● TRY IT
Each record below has to be printed verbatim.

Source data:
____

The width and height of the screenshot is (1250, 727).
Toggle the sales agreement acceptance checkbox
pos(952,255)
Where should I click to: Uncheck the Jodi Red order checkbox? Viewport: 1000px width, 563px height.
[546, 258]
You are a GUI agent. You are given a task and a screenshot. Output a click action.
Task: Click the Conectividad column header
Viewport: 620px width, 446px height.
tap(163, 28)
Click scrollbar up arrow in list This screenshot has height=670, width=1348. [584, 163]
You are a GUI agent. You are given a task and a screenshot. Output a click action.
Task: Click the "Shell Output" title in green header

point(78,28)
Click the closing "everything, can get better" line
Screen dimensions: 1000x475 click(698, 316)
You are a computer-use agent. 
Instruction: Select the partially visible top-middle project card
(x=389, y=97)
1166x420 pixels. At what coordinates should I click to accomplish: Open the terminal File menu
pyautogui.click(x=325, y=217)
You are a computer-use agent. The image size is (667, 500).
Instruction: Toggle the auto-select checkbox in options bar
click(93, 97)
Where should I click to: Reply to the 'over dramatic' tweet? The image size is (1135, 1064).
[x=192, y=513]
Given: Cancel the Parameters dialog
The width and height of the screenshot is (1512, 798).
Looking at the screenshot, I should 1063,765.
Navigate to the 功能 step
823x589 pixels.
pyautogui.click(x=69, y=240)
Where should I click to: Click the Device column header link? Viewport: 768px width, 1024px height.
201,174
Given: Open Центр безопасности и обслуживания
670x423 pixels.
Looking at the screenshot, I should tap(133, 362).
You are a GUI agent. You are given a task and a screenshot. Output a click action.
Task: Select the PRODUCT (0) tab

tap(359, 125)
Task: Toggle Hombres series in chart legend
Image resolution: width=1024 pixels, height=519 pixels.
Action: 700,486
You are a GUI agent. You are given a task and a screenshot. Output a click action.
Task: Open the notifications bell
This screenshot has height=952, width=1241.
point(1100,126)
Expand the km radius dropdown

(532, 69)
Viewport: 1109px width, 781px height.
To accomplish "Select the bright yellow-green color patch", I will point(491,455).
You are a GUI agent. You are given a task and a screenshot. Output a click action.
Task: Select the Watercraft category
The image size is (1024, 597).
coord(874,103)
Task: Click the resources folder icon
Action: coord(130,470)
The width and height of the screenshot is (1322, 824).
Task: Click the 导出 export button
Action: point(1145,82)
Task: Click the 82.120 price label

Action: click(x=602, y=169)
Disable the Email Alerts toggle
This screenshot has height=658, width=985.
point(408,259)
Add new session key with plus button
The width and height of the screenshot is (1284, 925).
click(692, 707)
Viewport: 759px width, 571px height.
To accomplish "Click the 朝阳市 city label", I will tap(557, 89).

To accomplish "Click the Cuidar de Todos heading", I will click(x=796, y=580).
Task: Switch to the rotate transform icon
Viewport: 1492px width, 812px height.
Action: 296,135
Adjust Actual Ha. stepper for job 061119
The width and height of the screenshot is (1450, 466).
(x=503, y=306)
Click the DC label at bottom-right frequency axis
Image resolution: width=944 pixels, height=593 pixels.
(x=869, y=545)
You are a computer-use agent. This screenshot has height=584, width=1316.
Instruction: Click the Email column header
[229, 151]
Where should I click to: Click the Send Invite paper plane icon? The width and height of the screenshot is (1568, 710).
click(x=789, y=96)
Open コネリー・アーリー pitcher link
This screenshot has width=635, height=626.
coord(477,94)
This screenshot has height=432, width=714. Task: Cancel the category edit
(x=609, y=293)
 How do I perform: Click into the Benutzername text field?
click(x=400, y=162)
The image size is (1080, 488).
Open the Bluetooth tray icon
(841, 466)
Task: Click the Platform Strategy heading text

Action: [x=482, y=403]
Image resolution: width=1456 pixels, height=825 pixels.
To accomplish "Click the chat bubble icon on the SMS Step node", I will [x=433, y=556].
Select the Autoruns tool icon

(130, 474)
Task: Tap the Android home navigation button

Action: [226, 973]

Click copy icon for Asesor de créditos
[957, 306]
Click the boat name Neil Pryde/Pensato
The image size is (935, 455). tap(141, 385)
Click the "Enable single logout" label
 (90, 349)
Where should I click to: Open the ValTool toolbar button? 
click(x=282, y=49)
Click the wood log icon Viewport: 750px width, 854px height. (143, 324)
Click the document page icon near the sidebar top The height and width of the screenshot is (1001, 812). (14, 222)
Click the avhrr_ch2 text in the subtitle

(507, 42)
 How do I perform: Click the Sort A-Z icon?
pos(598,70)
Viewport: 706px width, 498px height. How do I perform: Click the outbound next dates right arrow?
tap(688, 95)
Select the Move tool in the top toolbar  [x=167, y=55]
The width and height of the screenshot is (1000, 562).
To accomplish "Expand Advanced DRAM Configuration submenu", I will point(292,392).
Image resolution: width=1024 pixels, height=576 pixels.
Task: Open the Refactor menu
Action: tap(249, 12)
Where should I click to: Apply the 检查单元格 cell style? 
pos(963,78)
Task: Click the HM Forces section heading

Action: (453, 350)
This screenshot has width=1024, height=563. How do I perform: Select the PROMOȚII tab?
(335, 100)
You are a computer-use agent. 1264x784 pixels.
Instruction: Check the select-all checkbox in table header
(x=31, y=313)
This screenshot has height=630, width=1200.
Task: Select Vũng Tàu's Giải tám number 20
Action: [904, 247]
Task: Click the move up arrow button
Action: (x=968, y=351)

____

● WRITTEN RESPONSE
The width and height of the screenshot is (1250, 727).
Toggle the sales agreement acceptance checkbox
pos(952,255)
Where should I click to: Uncheck the Jodi Red order checkbox? Viewport: 1000px width, 563px height.
[546, 258]
You are a GUI agent. You are given a task and a screenshot. Output a click action.
Task: Click the Conectividad column header
Viewport: 620px width, 446px height.
tap(163, 28)
Click scrollbar up arrow in list This screenshot has height=670, width=1348. [584, 163]
You are a GUI agent. You are given a task and a screenshot. Output a click action.
Task: Click the "Shell Output" title in green header

point(78,28)
Click the closing "everything, can get better" line
Screen dimensions: 1000x475 click(698, 316)
You are a computer-use agent. 
Instruction: Select the partially visible top-middle project card
(x=389, y=97)
1166x420 pixels. At what coordinates should I click to accomplish: Open the terminal File menu
pyautogui.click(x=325, y=217)
You are a computer-use agent. The image size is (667, 500).
Instruction: Toggle the auto-select checkbox in options bar
click(93, 97)
Where should I click to: Reply to the 'over dramatic' tweet? The image size is (1135, 1064).
[x=192, y=513]
Given: Cancel the Parameters dialog
The width and height of the screenshot is (1512, 798).
Looking at the screenshot, I should 1063,765.
Navigate to the 功能 step
823x589 pixels.
pyautogui.click(x=69, y=240)
Where should I click to: Click the Device column header link? Viewport: 768px width, 1024px height.
201,174
Given: Open Центр безопасности и обслуживания
670x423 pixels.
Looking at the screenshot, I should tap(133, 362).
You are a GUI agent. You are given a task and a screenshot. Output a click action.
Task: Select the PRODUCT (0) tab

tap(359, 125)
Task: Toggle Hombres series in chart legend
Image resolution: width=1024 pixels, height=519 pixels.
Action: 700,486
You are a GUI agent. You are given a task and a screenshot. Output a click action.
Task: Open the notifications bell
This screenshot has height=952, width=1241.
point(1100,126)
Expand the km radius dropdown

(532, 69)
Viewport: 1109px width, 781px height.
To accomplish "Select the bright yellow-green color patch", I will point(491,455).
You are a GUI agent. You are given a task and a screenshot. Output a click action.
Task: Select the Watercraft category
The image size is (1024, 597).
coord(874,103)
Task: Click the resources folder icon
Action: coord(130,470)
The width and height of the screenshot is (1322, 824).
Task: Click the 导出 export button
Action: point(1145,82)
Task: Click the 82.120 price label

Action: click(x=602, y=169)
Disable the Email Alerts toggle
This screenshot has height=658, width=985.
point(408,259)
Add new session key with plus button
The width and height of the screenshot is (1284, 925).
click(692, 707)
Viewport: 759px width, 571px height.
To accomplish "Click the 朝阳市 city label", I will tap(557, 89).

To accomplish "Click the Cuidar de Todos heading", I will click(x=796, y=580).
Task: Switch to the rotate transform icon
Viewport: 1492px width, 812px height.
Action: 296,135
Adjust Actual Ha. stepper for job 061119
The width and height of the screenshot is (1450, 466).
(x=503, y=306)
Click the DC label at bottom-right frequency axis
Image resolution: width=944 pixels, height=593 pixels.
(x=869, y=545)
You are a computer-use agent. This screenshot has height=584, width=1316.
Instruction: Click the Email column header
[229, 151]
Where should I click to: Click the Send Invite paper plane icon? The width and height of the screenshot is (1568, 710).
click(x=789, y=96)
Open コネリー・アーリー pitcher link
This screenshot has width=635, height=626.
coord(477,94)
This screenshot has height=432, width=714. Task: Cancel the category edit
(x=609, y=293)
 How do I perform: Click into the Benutzername text field?
click(x=400, y=162)
The image size is (1080, 488).
Open the Bluetooth tray icon
(841, 466)
Task: Click the Platform Strategy heading text

Action: [x=482, y=403]
Image resolution: width=1456 pixels, height=825 pixels.
To accomplish "Click the chat bubble icon on the SMS Step node", I will [x=433, y=556].
Select the Autoruns tool icon

(130, 474)
Task: Tap the Android home navigation button

Action: [226, 973]

Click copy icon for Asesor de créditos
[957, 306]
Click the boat name Neil Pryde/Pensato
The image size is (935, 455). tap(141, 385)
Click the "Enable single logout" label
 (90, 349)
Where should I click to: Open the ValTool toolbar button? 
click(x=282, y=49)
Click the wood log icon Viewport: 750px width, 854px height. (143, 324)
Click the document page icon near the sidebar top The height and width of the screenshot is (1001, 812). (14, 222)
Click the avhrr_ch2 text in the subtitle

(507, 42)
 How do I perform: Click the Sort A-Z icon?
pos(598,70)
Viewport: 706px width, 498px height. How do I perform: Click the outbound next dates right arrow?
tap(688, 95)
Select the Move tool in the top toolbar  [x=167, y=55]
The width and height of the screenshot is (1000, 562).
To accomplish "Expand Advanced DRAM Configuration submenu", I will point(292,392).
Image resolution: width=1024 pixels, height=576 pixels.
Task: Open the Refactor menu
Action: tap(249, 12)
Where should I click to: Apply the 检查单元格 cell style? 
pos(963,78)
Task: Click the HM Forces section heading

Action: (453, 350)
This screenshot has width=1024, height=563. How do I perform: Select the PROMOȚII tab?
(335, 100)
You are a computer-use agent. 1264x784 pixels.
Instruction: Check the select-all checkbox in table header
(x=31, y=313)
This screenshot has height=630, width=1200.
Task: Select Vũng Tàu's Giải tám number 20
Action: [904, 247]
Task: Click the move up arrow button
Action: (x=968, y=351)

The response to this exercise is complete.